**TEXT PROVIDED:**
------------------------------------
But things get trickier when we step back and ask why we happen to live in a universe where such a law holds. “What Boltzmann truly explained is why the entropy of the universe will be larger tomorrow than it is today,” said Sean Carroll, a physicist at the California Institute of Technology, as we sat in a hotel bar after the second day of presentations. “But if that was all you knew, you’d also say that the entropy of the universe was probably larger yesterday than today — because all the underlying dynamics are completely symmetric with respect to time.” That is, if entropy is ultimately based on the underlying laws of the universe, and those laws are the same going forward and backward, then entropy is just as likely to increase going backward in time. But no one believes that entropy actually works that way. Scrambled eggs always come after whole eggs, never the other way around.

To make sense of this, physicists have proposed that the universe began in a very special low-entropy state. In this view, which the Columbia University philosopher of physics David Albert named the “past hypothesis,” entropy increases because the Big Bang happened to produce an exceptionally low-entropy universe. There was nowhere to go but up. The past hypothesis implies that every time we cook an egg, we’re taking advantage of events that happened nearly 14 billion years ago. “What you need the Big Bang to explain is: ‘Why were there ever unbroken eggs?’” Carroll said.

Some physicists are more troubled than others by the past hypothesis. Taking things we don’t understand about the physics of today’s universe and saying the answer can be found in the Big Bang could be seen, perhaps, as passing the buck — or as sweeping our problems under the carpet. Every time we invoke initial conditions, “the pile of things under the rug gets bigger,” said Marina Cortes, a cosmologist at the Royal Observatory in Edinburgh and a co-organizer of the conference.

To Smolin, the past hypothesis feels more like an admission of failure than a useful step forward. As he puts it in The Singular Universe: “The fact to be explained is why the universe, even 13.8 billion years after the Big Bang, has not reached equilibrium, which is by definition the most probable state, and it hardly suffices to explain this by asserting that the universe started in an even less probable state than the present one.”

Other physicists, however, point out that it’s normal to develop theories that can describe a system given certain initial conditions. A theory needn’t strive to explain those conditions.
------------------------------------
[Records excerpted from a collection]
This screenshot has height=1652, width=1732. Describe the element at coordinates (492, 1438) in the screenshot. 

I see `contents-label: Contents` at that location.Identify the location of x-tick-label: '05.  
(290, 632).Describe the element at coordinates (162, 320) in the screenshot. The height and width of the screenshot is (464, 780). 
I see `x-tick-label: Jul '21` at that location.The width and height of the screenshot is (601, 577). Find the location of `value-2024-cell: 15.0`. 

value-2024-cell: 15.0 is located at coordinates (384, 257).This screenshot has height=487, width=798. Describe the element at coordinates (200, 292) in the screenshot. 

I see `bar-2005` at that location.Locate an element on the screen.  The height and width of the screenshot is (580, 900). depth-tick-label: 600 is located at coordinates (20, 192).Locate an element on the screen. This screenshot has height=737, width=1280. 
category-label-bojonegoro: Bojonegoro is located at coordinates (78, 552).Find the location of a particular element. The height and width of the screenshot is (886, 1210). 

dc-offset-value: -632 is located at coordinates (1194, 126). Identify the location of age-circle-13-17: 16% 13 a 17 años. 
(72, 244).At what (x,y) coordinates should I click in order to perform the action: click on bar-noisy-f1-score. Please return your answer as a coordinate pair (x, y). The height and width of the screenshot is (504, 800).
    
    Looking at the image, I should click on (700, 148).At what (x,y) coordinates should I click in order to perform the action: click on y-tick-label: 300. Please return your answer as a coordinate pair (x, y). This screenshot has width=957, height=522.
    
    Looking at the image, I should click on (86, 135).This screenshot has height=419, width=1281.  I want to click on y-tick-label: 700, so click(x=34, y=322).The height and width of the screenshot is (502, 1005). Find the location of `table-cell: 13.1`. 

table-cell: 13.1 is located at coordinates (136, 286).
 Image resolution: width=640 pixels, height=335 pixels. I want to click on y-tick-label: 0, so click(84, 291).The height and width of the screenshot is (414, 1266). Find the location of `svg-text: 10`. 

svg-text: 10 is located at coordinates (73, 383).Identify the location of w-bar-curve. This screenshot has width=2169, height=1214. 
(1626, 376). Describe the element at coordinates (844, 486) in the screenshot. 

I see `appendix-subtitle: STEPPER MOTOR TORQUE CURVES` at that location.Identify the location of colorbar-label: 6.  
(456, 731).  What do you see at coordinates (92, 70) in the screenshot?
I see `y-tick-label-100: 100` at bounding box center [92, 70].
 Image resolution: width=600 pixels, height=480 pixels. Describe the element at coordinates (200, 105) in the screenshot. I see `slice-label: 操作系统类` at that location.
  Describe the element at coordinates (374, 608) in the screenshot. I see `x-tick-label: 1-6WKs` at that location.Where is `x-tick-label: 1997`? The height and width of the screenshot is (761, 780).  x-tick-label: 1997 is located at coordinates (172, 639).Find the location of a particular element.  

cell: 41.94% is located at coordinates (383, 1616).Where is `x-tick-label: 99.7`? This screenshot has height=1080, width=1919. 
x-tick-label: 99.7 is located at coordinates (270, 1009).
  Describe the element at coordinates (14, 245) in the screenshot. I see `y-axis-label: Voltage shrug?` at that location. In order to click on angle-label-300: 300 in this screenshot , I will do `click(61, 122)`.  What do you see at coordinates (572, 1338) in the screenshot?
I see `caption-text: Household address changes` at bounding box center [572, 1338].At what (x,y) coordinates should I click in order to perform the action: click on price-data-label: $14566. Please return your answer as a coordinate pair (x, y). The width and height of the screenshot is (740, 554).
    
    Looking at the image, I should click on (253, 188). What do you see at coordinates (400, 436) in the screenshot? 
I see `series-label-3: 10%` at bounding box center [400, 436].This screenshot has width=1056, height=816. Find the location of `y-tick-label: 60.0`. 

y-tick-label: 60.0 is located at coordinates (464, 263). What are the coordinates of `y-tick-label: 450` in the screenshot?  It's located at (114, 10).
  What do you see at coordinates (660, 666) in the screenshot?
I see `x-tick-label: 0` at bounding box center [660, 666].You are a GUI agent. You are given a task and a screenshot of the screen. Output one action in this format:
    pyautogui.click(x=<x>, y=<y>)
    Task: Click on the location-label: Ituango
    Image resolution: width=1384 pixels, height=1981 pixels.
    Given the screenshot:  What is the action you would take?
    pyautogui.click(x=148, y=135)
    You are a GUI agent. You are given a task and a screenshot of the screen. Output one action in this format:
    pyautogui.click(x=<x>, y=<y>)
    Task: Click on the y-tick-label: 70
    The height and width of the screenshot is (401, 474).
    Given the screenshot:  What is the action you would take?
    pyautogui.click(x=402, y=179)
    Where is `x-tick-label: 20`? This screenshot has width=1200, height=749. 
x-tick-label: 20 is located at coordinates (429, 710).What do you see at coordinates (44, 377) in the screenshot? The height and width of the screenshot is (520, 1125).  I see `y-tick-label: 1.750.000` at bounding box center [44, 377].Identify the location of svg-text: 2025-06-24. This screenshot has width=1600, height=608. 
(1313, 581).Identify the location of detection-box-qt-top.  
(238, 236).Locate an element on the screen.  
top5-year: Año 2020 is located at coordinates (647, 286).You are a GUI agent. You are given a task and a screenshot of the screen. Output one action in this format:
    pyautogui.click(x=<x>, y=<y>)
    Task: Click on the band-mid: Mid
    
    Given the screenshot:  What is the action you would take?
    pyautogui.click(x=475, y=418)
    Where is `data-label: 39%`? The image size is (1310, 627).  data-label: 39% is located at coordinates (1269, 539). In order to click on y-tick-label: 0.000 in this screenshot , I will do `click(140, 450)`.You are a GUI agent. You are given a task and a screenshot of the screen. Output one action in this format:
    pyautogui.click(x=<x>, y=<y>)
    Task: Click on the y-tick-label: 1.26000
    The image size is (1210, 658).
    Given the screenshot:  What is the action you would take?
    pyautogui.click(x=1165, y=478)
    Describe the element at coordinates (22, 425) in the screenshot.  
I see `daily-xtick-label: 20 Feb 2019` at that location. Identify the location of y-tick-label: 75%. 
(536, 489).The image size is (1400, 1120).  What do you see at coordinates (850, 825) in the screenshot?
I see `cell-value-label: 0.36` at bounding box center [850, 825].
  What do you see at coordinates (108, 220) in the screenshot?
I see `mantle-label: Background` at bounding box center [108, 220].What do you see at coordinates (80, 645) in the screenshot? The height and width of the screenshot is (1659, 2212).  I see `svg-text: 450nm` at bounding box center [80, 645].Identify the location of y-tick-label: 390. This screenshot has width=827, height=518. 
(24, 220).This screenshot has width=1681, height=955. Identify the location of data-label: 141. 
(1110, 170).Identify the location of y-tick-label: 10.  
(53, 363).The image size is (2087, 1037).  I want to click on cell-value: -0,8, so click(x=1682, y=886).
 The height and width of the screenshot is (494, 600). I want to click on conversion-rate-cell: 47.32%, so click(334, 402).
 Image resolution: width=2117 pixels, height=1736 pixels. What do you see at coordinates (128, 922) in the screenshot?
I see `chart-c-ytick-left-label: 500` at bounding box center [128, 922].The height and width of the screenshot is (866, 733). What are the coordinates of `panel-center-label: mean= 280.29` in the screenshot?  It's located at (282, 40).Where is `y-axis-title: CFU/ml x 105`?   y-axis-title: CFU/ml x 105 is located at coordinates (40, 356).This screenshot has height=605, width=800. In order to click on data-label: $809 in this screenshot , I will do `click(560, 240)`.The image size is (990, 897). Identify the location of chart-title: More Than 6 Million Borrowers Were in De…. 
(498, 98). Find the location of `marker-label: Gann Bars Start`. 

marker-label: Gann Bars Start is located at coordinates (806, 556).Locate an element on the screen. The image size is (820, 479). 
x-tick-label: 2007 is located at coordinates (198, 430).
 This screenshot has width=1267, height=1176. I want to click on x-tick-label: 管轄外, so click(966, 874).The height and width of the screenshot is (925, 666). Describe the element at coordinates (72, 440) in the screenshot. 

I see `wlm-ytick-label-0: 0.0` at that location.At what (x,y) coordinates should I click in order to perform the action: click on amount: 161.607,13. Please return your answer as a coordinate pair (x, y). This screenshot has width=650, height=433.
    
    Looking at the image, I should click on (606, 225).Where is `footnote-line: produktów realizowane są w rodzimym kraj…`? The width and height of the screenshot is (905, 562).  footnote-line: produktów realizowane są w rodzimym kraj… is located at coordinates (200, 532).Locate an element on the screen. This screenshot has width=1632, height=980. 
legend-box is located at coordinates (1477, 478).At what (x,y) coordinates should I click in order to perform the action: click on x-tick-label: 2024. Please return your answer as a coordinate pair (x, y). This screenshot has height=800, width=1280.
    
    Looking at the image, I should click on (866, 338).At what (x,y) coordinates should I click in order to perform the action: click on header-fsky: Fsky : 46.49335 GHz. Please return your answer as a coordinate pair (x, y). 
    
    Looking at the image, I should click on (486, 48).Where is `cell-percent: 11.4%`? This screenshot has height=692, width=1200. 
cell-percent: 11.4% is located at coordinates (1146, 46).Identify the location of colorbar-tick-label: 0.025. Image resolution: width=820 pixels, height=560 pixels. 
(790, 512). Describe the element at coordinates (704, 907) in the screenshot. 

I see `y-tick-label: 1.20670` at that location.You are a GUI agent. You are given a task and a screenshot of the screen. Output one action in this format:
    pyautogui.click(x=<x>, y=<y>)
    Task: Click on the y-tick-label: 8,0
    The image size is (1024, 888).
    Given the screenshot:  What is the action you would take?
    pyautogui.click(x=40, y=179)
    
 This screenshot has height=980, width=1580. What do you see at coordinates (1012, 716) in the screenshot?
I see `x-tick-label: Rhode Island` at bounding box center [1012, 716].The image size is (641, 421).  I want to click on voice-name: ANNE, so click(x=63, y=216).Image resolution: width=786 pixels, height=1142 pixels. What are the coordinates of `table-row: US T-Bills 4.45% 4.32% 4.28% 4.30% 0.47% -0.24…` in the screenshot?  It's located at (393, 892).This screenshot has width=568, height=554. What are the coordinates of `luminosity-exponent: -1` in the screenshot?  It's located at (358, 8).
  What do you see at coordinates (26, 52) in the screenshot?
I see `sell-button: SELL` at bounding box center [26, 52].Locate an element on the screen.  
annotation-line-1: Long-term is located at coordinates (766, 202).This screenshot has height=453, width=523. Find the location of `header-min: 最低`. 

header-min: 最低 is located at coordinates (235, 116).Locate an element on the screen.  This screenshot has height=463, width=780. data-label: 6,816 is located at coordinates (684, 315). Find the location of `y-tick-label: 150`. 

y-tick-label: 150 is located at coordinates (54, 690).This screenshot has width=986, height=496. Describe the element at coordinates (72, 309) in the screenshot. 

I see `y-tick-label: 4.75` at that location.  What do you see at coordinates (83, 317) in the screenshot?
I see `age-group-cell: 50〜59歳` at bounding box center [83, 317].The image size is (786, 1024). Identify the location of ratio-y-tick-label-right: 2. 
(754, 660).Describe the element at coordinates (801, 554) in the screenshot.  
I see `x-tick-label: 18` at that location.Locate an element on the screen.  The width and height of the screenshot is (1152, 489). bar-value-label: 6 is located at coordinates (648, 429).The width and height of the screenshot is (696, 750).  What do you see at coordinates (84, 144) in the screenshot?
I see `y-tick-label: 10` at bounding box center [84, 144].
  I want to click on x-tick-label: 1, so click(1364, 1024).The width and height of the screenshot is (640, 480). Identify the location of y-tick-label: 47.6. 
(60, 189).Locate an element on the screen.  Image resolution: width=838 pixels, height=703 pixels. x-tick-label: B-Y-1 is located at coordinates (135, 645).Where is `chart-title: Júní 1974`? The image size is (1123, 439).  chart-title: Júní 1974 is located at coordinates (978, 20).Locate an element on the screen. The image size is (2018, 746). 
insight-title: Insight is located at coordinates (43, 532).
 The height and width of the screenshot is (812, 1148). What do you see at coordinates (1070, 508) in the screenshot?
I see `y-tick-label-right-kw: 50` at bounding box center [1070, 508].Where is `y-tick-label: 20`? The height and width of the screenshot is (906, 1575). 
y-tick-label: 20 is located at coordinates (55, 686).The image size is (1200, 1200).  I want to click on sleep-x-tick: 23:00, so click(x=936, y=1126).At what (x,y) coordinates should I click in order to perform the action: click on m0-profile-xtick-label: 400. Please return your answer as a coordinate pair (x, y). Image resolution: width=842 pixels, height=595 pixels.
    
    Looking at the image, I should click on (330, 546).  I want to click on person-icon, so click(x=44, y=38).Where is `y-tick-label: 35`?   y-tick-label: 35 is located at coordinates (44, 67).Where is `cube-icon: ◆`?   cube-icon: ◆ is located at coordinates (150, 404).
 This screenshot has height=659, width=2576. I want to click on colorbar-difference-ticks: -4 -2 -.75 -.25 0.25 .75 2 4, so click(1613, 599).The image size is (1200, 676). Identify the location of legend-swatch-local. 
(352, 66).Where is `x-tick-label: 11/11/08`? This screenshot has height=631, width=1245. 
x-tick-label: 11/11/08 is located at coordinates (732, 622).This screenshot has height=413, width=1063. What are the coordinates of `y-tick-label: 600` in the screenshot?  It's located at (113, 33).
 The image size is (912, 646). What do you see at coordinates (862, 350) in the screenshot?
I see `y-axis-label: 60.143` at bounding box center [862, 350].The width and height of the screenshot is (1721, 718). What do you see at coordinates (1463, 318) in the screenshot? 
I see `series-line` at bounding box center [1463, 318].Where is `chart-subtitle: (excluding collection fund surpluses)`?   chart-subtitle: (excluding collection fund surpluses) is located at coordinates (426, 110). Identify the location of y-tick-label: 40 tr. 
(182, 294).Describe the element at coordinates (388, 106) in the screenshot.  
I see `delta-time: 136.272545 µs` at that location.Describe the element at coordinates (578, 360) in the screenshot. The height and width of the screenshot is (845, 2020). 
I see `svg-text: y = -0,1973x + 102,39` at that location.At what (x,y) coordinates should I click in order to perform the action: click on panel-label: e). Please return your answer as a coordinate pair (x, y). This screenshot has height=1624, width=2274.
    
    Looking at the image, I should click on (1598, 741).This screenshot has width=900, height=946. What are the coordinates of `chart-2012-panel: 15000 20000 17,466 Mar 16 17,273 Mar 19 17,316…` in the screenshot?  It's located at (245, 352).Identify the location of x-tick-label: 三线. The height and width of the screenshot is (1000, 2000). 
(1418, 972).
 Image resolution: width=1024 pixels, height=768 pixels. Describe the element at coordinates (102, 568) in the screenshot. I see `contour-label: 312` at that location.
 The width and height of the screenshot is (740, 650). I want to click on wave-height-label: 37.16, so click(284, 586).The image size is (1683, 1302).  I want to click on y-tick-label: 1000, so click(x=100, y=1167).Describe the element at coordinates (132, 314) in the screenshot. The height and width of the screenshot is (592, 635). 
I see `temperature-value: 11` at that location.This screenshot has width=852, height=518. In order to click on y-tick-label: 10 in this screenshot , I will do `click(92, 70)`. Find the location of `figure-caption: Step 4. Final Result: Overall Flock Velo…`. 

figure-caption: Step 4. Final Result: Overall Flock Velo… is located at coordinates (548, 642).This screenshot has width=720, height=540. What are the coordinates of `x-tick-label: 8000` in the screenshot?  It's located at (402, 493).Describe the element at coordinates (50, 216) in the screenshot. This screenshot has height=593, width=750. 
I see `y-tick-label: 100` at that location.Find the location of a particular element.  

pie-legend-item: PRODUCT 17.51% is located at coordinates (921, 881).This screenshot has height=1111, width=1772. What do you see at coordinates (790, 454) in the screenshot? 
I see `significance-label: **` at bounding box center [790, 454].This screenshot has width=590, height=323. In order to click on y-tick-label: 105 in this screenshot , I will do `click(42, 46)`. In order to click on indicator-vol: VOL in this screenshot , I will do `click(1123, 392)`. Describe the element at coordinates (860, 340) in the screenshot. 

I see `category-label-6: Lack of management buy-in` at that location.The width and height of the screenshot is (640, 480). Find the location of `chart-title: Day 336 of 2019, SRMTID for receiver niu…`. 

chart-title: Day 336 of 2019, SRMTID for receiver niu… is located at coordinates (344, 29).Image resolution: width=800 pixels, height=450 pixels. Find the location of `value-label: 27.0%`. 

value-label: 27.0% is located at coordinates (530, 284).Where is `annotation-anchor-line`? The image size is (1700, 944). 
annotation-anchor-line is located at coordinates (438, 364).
------------------------------------
**WHAT TO DO:**
Answer these questions using the text on entropy and the past hypothesis above:
1. Who gave the "past hypothesis" its name?
2. At which institution does Marina Cortes work as a cosmologist?
3. In which book does Smolin describe the past hypothesis as insufficient?

**EXERCISE SOLUTION:**
1. David Albert, a philosopher of physics at Columbia University.
2. The Royal Observatory in Edinburgh.
3. The Singular Universe.